### Stated problem 1
Set down the part of the passage on certificates starting with "As you can see" and going on through "other's identity.", copied word for word.

### Supplied passage
As you can see from this description, a lot of information
is exchanged
between the client and server before even one byte of
data is
transmitted. The reason for this is that both client
and server must
agree upon the encryption method used and upon each
other's identity.
One concept to note in the process described above is
that of
certificates. A certificate is nothing more than an
electronic way to
verify the identity of the sender. To increase the reliability
of such a
certificate, it must be issued by an organization that
is trusted by
both communicating parties. This organization is normally
called a CA
(Certification Authority). An example of such a certificate
is shown in
Figure 2.
This certificate contains all kinds of administrative
information,
including the period for which it is valid, the organization
that issued
it, and for whom it was issued. But the most important
fields in the
certificate are the public key field and the signature
field. The public
key field is the public key of the server (See sidebar
"Public Key
Cryptography") that the client can use to decrypt
the information
received from the server. The signature field is used
to verify the
certificate itself. It can be decrypted with the public
key of the
server and contains a hash of the complete certificate
(using the MD5
hash algorithm). The public key of a server is used
during the initial
phase to verify the identity of the server (or client
if need be).

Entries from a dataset
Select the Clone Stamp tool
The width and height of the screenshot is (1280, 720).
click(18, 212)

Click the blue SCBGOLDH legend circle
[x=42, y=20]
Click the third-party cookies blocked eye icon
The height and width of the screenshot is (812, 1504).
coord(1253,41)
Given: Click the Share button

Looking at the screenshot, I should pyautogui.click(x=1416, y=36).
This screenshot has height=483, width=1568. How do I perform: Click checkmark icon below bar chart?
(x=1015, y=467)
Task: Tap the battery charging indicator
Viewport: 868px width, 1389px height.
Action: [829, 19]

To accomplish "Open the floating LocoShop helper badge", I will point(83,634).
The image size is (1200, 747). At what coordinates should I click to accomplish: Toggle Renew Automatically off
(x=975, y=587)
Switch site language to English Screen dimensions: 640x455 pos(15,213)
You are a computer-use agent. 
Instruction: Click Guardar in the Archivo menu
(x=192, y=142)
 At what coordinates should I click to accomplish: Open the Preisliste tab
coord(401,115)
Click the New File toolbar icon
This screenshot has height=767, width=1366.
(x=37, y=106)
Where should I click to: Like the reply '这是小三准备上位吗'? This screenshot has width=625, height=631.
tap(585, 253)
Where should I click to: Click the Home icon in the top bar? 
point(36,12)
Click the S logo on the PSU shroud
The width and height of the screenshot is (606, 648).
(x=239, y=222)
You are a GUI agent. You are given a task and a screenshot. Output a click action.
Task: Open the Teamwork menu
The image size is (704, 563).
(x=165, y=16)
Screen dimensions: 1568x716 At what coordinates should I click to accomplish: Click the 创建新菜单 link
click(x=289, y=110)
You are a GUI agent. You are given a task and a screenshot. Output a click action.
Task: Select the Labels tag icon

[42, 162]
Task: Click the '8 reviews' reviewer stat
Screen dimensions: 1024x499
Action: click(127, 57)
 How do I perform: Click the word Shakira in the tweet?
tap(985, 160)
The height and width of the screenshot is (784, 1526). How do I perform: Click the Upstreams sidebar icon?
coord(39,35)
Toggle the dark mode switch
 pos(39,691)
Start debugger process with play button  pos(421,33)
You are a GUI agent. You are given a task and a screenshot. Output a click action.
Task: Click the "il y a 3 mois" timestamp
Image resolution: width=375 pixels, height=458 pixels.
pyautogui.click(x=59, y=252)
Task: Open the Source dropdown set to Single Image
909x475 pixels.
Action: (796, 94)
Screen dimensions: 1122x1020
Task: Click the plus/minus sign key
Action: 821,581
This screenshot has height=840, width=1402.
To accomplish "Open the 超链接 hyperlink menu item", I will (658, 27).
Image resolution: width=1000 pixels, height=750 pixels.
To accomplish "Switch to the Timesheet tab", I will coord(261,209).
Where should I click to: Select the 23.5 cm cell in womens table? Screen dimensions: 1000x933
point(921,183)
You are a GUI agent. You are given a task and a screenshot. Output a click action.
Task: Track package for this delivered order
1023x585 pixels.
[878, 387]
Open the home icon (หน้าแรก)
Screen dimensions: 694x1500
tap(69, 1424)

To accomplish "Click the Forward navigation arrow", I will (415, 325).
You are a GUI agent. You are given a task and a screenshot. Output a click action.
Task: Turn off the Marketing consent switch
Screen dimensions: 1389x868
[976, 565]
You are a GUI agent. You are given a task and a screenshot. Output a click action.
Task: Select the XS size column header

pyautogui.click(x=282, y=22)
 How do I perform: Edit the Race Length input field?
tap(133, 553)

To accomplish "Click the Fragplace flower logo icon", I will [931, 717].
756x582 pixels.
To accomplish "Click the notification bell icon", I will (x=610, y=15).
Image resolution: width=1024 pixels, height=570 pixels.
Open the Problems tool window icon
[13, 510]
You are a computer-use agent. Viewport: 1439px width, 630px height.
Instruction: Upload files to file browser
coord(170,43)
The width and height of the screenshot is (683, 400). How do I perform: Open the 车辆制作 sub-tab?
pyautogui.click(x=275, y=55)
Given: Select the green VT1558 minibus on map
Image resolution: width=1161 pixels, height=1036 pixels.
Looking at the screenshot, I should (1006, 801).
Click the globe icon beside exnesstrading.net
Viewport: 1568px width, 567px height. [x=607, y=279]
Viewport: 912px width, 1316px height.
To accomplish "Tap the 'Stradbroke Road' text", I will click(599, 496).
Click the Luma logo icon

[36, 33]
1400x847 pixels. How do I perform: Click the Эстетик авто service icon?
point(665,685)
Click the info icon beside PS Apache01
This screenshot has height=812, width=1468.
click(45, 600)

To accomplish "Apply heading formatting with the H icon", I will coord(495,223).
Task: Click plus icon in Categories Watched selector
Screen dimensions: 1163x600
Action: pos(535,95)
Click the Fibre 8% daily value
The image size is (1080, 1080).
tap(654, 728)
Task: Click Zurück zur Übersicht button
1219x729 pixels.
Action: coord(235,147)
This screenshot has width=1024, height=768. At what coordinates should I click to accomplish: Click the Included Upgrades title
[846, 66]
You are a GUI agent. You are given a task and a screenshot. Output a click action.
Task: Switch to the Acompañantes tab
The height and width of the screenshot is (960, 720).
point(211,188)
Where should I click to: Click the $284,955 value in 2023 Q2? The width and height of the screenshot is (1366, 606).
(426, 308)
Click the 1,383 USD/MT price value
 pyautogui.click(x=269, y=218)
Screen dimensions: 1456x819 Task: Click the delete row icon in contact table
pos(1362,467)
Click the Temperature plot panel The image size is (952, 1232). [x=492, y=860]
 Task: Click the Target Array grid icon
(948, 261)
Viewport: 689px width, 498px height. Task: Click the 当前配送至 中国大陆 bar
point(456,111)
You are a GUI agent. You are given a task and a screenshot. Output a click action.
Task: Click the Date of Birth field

### Stated problem 2
In the records, update the lines starting with the line with "The image size is (1200, 747)." and going on through the line with "pyautogui.click(x=59, y=252)" by replacing "GUI agent" with "interface agent" and leaving everything else unchanged. Return only those lines.

### Exercise result 1
As you can see from this description, a lot of information
is exchanged
between the client and server before even one byte of
data is
transmitted. The reason for this is that both client
and server must
agree upon the encryption method used and upon each
other's identity.

### Exercise result 2
The image size is (1200, 747). At what coordinates should I click to accomplish: Toggle Renew Automatically off
(x=975, y=587)
Switch site language to English Screen dimensions: 640x455 pos(15,213)
You are a computer-use agent. 
Instruction: Click Guardar in the Archivo menu
(x=192, y=142)
 At what coordinates should I click to accomplish: Open the Preisliste tab
coord(401,115)
Click the New File toolbar icon
This screenshot has height=767, width=1366.
(x=37, y=106)
Where should I click to: Like the reply '这是小三准备上位吗'? This screenshot has width=625, height=631.
tap(585, 253)
Where should I click to: Click the Home icon in the top bar? 
point(36,12)
Click the S logo on the PSU shroud
The width and height of the screenshot is (606, 648).
(x=239, y=222)
You are a interface agent. You are given a task and a screenshot. Output a click action.
Task: Open the Teamwork menu
The image size is (704, 563).
(x=165, y=16)
Screen dimensions: 1568x716 At what coordinates should I click to accomplish: Click the 创建新菜单 link
click(x=289, y=110)
You are a interface agent. You are given a task and a screenshot. Output a click action.
Task: Select the Labels tag icon

[42, 162]
Task: Click the '8 reviews' reviewer stat
Screen dimensions: 1024x499
Action: click(127, 57)
 How do I perform: Click the word Shakira in the tweet?
tap(985, 160)
The height and width of the screenshot is (784, 1526). How do I perform: Click the Upstreams sidebar icon?
coord(39,35)
Toggle the dark mode switch
 pos(39,691)
Start debugger process with play button  pos(421,33)
You are a interface agent. You are given a task and a screenshot. Output a click action.
Task: Click the "il y a 3 mois" timestamp
Image resolution: width=375 pixels, height=458 pixels.
pyautogui.click(x=59, y=252)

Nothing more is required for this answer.